One of the biggest shifts you’re going to see is Meta’s recent reorientation around building an AI-powered search engine. As the owner of Facebook, Instagram, WhatsApp, Messenger and other social networks, Meta’s desire to use its Meta AI to power an AI search engine is significant. It’s a strong signal that Meta is aiming to change how we search and interact with the world around us in the moment.
Meta’s decision to build its own search engine stems from a place of need, with the company now dependent on GOOGLE Search and Microsoft’s Bing for services that it has relied on for years. Meta AI’s ability to provide updates on news, sports and stocks is partly thanks to these internet giants, which were the scaffolding that allowed Meta to build its services. Meta’s decision to use Reuters’ data to enrich its responses with concise news reports reflects its dedication to providing valuable, real-time information for its users. However, Meta’s leap towards independence is a definite sign that it wants to phase out its reliance on other search engines.
The internet is littered with articles about how GOOGLE Search results have gotten worse and worse. Alongside the advent of generative AI, users are flocking to use ChatGPT and Perplexity for search. Meta’s pivot depends on them staying there. By beefing up Meta AI search, Meta not only hopes to keep search internal, they also hope to create a more cohesive experience for the user – even as people complain about how invasive the Meta AI search bar is.
Meta’s bid for search independence is all at once sprawling and precise. For at least eight months, the Meta search team has been indexing websites and structuring databases, a process that in some ways recalls the earliest days of web crawlers, which Meta AI secretly released in July to seed data collection for the search engine. The tactic, mirrored by OpenAI when it trained ChatGPT, demonstrates the care and ingenuity it requires to feed an AI search engine with diverse and sprawling data sets.
But there is more to Meta’s AI-powered search engines than just a technological leap toward a machine-learning search tool. The development of such a tool is also a signal that the company, which has long been wary of GOOGLE’s power, now sees itself as more financially independent than ever before in the digital information market. This shift might well change the way we use search engines in the future, reshape the dynamics of content discovery, as well as have a significant impact on the way our online activities are being monetised and how our data is being aggregated – leading to complications in relation to our privacy.
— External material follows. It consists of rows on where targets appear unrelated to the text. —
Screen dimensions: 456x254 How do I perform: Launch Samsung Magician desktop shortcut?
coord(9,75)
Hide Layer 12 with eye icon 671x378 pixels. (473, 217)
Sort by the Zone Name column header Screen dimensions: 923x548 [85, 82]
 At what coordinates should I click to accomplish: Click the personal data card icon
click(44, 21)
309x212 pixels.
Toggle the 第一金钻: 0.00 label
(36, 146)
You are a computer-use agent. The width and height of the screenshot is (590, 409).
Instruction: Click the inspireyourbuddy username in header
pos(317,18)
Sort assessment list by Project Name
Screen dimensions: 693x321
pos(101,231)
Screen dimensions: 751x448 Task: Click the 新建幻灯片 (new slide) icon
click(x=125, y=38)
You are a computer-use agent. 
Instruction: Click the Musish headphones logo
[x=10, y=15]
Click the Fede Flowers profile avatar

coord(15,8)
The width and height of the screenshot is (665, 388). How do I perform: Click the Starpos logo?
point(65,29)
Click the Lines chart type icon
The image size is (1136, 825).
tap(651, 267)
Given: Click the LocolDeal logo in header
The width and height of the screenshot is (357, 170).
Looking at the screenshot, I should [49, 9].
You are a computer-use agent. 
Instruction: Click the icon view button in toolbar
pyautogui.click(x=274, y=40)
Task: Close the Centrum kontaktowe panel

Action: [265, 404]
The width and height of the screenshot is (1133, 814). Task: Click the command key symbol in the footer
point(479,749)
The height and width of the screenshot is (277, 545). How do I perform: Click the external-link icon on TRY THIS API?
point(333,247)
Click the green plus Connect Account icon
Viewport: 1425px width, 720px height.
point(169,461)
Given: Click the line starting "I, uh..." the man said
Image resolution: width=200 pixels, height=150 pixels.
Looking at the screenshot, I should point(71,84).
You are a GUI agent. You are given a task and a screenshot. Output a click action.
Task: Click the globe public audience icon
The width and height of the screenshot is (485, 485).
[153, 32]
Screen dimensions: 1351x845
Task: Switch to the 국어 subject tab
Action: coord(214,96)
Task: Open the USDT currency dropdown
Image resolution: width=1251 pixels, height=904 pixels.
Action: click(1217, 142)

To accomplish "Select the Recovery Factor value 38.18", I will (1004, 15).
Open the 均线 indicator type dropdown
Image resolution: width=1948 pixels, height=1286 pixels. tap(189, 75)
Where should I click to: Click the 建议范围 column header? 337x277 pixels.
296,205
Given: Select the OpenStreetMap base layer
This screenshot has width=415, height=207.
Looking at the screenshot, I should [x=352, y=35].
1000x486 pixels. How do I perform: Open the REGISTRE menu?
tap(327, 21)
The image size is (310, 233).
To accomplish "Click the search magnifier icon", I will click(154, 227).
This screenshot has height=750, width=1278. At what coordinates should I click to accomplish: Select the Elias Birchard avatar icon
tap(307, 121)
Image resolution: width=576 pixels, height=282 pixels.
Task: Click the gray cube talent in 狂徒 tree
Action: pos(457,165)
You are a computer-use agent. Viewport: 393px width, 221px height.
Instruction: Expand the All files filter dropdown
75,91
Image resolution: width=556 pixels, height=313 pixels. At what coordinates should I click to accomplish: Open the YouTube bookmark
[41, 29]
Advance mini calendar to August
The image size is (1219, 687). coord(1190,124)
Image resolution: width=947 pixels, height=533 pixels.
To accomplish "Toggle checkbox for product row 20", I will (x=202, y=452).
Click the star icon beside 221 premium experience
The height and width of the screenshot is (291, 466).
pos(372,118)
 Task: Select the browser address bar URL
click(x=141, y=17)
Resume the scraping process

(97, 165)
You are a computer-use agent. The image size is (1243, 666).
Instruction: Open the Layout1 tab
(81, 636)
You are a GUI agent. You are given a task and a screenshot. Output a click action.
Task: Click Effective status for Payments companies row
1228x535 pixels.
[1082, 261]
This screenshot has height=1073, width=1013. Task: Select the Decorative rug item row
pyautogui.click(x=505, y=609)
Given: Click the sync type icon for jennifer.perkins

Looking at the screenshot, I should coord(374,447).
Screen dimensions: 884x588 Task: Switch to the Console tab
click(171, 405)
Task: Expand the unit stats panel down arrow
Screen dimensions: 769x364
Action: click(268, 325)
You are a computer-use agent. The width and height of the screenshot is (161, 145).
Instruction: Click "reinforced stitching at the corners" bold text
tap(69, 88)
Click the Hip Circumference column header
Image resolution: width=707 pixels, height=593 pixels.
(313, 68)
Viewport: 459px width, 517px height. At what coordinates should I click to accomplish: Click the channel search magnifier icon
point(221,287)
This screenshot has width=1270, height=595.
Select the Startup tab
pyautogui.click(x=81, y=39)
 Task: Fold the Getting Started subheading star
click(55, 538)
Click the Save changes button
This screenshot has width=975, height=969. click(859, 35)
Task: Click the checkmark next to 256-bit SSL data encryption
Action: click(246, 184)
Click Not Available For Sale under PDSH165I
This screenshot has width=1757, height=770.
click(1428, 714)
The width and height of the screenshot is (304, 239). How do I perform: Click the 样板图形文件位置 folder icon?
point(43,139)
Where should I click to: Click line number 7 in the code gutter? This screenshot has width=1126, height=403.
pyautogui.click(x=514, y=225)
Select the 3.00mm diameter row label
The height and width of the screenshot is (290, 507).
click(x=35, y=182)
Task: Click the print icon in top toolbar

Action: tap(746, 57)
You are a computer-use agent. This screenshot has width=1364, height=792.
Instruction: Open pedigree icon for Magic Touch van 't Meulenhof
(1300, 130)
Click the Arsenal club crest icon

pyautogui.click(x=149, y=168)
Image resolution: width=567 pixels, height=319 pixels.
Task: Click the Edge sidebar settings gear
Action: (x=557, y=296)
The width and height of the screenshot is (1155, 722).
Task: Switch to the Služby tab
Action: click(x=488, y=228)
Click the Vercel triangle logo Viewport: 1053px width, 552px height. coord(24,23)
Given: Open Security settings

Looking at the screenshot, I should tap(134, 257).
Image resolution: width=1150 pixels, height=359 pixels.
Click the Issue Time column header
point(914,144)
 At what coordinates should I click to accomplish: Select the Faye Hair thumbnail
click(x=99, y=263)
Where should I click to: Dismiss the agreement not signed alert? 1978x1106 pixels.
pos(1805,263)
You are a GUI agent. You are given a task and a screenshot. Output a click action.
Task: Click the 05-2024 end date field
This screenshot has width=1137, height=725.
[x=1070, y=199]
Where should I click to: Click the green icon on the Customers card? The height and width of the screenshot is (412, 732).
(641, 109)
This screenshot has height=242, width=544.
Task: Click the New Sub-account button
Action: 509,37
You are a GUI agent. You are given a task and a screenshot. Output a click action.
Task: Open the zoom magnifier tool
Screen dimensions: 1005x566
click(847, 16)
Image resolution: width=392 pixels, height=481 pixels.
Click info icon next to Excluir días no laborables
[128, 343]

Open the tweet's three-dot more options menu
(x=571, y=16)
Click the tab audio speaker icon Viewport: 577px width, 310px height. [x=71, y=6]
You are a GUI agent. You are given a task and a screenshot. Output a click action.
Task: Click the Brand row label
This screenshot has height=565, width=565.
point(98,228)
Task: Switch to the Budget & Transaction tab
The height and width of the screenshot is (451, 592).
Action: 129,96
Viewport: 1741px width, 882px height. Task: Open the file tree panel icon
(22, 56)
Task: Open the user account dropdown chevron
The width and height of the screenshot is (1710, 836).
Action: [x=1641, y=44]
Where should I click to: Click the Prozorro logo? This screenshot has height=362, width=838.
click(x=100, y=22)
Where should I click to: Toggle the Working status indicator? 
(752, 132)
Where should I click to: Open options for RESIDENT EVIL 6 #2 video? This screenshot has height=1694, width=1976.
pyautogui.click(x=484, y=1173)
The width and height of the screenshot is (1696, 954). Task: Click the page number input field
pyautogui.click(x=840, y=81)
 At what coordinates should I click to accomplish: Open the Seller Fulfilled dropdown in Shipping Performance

Are you a user of GOOGLE, synonymous with online search? Well, that could change if the Meta search engine scales. Time to speculate about what search engines will be like in the future, how GOOGLE and Meta will compete over AI, and how our collective online habits will shift as more companies join the big three. What will this mean for your SEO strategy? For your ad spend? For your content strategy?
For this reason, it’s worth understanding exactly what Meta is getting at with this initiative, and how significant it might be. When talking about GOOGLE’s current dominance in digital space, you’re talking about one of the most ubiquitous and iconic technologies of the internet era. GOOGLE’s search is synonymous with search itself. On the maths side, GOOGLE has spent decades refining its algorithms and search techniques for ranking and relevancy. Its advances in machine learning and ARPUs (average revenue per user) for ads have set the gold standard for user experience across search and internet browsing. But Meta is now coming down from the IBM lab to copy GOOGLE’s genes and make many other companies that rank technology, from dauntless startups to big blue banks, GOOGLE’s cousins, not merely its clones or its offspring.
It’s another sign that the digital universe is about to change. We used to call it GOOGLE and the World Wide Web, but odds are that soon it will be called something else. That’s because Meta is working on its own search engine. The move is part of a larger trend, as the biggest and most profitable tech companies try to remain at the cutting edge of technological innovation and branch out into new spaces. GOOGLE, for example, remains by far the most important search engine, with about 92 per cent of the total search market, according to the research firm Statista. Yet Meta’s work developing its own search algorithms shows the vulnerability of sure bets. AI search is here. And it’s going to change everything.